**PROMPT**:
Give the lines again exactly as they appear, beginning at the one with "Task: Click the Field 3 column header" and ending at the last line of the records.

::::

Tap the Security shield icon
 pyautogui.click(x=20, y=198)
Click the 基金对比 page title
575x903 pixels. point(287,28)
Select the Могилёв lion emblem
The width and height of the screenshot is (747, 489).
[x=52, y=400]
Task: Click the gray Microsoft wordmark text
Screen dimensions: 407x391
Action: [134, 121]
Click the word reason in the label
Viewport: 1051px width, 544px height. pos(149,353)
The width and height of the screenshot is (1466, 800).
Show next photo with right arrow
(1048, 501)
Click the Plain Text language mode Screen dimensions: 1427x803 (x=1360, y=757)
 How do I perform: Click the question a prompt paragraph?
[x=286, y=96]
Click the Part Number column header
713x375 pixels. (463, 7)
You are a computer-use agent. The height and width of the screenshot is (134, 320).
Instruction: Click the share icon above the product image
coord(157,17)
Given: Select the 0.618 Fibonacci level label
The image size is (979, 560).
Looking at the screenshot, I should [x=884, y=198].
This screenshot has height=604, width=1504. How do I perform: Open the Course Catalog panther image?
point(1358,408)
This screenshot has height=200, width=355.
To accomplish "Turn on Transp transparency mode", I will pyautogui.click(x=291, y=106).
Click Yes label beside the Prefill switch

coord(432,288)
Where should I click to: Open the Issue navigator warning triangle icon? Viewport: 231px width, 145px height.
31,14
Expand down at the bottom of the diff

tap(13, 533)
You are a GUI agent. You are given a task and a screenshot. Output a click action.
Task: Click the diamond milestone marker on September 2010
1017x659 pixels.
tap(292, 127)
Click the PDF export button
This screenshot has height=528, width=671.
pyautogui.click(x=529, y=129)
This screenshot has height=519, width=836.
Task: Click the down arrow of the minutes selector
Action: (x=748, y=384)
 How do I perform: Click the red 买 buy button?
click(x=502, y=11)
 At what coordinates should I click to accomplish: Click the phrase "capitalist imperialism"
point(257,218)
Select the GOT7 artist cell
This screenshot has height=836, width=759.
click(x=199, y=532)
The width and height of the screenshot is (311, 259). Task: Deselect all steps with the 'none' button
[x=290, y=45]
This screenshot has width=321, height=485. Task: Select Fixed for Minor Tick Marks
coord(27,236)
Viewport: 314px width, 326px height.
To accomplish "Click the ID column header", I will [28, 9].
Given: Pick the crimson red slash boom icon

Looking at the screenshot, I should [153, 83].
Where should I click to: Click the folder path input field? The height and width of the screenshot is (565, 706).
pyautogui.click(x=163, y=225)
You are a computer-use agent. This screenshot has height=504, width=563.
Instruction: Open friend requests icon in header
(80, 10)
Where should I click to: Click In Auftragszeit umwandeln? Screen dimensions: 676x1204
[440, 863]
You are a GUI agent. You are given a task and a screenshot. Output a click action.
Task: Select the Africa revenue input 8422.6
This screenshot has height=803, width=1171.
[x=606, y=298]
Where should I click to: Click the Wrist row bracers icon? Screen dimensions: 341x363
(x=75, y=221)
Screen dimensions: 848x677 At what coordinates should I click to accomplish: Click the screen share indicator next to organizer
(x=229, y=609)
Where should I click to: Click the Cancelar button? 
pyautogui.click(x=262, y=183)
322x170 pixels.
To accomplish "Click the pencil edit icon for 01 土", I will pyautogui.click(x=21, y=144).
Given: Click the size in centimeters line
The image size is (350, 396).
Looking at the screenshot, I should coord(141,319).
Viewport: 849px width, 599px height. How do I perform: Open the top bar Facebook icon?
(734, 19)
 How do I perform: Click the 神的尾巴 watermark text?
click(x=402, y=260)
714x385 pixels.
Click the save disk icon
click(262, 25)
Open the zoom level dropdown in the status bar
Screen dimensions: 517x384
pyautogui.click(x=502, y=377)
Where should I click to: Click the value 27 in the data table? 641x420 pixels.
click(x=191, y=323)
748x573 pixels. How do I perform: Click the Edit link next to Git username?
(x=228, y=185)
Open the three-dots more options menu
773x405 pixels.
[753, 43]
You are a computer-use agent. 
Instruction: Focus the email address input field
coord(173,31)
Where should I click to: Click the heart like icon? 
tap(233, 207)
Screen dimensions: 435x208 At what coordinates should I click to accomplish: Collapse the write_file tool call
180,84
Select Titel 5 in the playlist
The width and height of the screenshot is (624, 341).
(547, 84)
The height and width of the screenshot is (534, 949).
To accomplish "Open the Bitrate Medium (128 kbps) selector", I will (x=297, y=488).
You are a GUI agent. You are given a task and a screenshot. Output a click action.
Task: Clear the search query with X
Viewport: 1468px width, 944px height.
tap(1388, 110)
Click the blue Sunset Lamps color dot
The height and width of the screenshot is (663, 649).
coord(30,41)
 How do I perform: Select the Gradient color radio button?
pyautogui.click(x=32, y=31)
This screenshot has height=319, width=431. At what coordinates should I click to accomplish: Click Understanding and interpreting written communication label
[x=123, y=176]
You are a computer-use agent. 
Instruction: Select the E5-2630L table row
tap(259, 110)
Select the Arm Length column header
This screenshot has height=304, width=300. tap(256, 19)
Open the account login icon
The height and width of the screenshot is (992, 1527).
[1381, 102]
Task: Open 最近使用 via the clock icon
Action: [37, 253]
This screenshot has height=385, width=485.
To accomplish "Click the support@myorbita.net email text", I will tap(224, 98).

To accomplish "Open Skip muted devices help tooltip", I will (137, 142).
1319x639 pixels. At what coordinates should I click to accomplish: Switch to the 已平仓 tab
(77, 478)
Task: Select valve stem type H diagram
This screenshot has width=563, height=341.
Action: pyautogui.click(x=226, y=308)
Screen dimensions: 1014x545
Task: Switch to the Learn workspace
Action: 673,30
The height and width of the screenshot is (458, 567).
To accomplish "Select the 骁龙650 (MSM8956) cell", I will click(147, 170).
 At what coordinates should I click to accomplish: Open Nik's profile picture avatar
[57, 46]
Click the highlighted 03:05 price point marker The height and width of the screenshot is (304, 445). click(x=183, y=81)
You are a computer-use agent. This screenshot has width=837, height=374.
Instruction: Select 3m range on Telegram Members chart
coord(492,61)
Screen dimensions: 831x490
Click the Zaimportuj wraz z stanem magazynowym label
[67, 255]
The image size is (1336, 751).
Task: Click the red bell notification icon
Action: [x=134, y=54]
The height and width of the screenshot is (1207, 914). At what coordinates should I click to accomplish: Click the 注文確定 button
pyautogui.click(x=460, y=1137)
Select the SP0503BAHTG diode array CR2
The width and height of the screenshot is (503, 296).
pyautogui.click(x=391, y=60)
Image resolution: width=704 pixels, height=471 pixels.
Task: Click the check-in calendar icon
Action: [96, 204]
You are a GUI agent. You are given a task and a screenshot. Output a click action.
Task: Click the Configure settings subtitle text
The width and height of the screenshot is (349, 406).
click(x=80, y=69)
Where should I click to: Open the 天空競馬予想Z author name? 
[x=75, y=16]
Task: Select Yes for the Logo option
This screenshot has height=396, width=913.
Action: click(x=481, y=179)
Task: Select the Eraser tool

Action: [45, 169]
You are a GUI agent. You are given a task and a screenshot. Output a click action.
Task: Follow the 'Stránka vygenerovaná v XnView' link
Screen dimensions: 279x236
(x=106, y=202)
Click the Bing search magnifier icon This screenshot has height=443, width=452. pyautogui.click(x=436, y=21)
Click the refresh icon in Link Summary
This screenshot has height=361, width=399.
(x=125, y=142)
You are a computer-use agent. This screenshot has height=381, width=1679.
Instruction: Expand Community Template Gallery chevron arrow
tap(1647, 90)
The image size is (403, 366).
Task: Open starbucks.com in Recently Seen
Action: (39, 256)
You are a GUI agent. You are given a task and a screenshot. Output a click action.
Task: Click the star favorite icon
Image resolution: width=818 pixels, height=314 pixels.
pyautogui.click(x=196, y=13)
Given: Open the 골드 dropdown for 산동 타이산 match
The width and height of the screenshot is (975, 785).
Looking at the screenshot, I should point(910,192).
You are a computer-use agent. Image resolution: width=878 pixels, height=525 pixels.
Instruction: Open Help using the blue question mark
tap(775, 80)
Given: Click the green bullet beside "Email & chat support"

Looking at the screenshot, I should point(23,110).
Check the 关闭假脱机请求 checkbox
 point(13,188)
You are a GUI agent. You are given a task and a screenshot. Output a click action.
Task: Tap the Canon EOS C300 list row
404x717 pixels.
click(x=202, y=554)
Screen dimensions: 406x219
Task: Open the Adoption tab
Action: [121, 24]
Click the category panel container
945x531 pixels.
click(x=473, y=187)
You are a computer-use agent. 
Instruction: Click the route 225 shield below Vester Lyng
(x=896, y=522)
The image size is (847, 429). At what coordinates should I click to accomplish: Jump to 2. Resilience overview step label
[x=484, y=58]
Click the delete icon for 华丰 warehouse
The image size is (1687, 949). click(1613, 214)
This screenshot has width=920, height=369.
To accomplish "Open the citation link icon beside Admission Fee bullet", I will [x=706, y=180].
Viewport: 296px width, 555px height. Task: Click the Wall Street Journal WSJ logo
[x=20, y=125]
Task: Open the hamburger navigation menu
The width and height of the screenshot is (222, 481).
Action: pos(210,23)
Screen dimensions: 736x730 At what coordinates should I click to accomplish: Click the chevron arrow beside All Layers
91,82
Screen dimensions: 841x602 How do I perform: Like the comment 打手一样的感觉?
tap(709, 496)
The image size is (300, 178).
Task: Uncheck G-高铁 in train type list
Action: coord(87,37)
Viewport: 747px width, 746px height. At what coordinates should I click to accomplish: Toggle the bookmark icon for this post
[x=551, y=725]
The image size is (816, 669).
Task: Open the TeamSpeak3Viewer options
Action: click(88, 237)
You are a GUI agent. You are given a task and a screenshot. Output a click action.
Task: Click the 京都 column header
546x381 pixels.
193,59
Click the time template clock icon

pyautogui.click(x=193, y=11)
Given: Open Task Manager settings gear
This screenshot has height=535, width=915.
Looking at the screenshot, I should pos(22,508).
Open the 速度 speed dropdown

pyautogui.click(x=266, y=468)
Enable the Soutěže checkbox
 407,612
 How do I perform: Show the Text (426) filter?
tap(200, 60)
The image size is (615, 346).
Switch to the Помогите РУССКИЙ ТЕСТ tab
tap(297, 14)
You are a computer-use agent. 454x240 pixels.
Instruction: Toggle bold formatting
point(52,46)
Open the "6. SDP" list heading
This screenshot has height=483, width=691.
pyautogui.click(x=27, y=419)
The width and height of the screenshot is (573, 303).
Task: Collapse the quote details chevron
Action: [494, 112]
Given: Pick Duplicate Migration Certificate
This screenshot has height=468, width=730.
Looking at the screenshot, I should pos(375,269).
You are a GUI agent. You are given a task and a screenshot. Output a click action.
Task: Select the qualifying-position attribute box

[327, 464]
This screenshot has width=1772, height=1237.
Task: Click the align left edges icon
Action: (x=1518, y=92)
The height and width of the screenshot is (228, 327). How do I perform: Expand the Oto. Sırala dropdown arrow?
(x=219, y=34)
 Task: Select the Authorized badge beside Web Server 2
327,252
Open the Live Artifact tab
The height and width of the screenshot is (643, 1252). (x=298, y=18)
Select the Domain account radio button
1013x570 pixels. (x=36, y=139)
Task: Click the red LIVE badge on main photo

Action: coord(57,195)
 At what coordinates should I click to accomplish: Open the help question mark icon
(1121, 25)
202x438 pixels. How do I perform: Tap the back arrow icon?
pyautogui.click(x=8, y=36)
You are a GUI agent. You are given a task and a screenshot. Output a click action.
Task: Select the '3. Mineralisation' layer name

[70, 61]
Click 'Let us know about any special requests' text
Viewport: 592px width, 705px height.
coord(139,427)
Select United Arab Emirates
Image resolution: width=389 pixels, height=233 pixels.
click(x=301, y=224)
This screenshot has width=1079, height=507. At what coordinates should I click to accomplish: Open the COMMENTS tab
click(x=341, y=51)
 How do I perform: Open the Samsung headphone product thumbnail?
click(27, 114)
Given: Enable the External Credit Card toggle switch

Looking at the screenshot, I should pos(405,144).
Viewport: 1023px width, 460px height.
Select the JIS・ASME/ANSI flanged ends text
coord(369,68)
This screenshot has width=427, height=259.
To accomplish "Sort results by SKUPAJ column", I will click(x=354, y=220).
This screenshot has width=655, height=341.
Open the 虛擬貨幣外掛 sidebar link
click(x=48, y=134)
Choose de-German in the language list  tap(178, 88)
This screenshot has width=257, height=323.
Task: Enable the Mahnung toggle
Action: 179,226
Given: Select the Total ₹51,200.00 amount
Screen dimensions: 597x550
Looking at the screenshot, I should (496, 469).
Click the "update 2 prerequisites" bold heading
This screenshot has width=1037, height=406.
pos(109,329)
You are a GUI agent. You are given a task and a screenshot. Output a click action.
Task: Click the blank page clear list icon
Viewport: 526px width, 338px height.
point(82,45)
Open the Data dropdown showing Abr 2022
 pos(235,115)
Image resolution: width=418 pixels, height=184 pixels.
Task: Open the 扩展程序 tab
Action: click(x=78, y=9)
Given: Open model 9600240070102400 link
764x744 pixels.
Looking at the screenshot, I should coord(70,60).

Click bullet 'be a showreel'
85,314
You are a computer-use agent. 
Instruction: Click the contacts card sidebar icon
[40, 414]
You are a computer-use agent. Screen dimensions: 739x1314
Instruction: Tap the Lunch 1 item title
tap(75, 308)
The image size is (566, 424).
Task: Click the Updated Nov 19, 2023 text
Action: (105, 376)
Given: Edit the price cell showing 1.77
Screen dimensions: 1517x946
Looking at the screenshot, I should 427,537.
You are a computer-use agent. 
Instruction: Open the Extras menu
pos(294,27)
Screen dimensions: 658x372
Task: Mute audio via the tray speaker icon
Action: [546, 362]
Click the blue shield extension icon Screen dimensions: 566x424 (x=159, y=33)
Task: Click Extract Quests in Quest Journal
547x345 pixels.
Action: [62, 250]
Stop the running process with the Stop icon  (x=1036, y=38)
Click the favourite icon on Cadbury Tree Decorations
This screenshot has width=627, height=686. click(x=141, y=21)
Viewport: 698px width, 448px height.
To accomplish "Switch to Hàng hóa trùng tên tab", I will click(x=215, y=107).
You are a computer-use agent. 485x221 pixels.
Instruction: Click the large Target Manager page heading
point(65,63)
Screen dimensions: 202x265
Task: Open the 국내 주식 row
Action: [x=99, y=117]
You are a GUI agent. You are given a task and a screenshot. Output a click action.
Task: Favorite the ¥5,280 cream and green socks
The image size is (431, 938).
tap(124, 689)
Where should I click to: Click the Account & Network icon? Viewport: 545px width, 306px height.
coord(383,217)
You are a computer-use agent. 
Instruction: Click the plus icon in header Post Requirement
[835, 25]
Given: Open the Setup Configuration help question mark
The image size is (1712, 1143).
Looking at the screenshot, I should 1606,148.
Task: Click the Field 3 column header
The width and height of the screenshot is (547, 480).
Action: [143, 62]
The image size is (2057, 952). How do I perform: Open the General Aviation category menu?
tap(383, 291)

::::

**SOLVED PROBLEM**:
Task: Click the Field 3 column header
The width and height of the screenshot is (547, 480).
Action: [143, 62]
The image size is (2057, 952). How do I perform: Open the General Aviation category menu?
tap(383, 291)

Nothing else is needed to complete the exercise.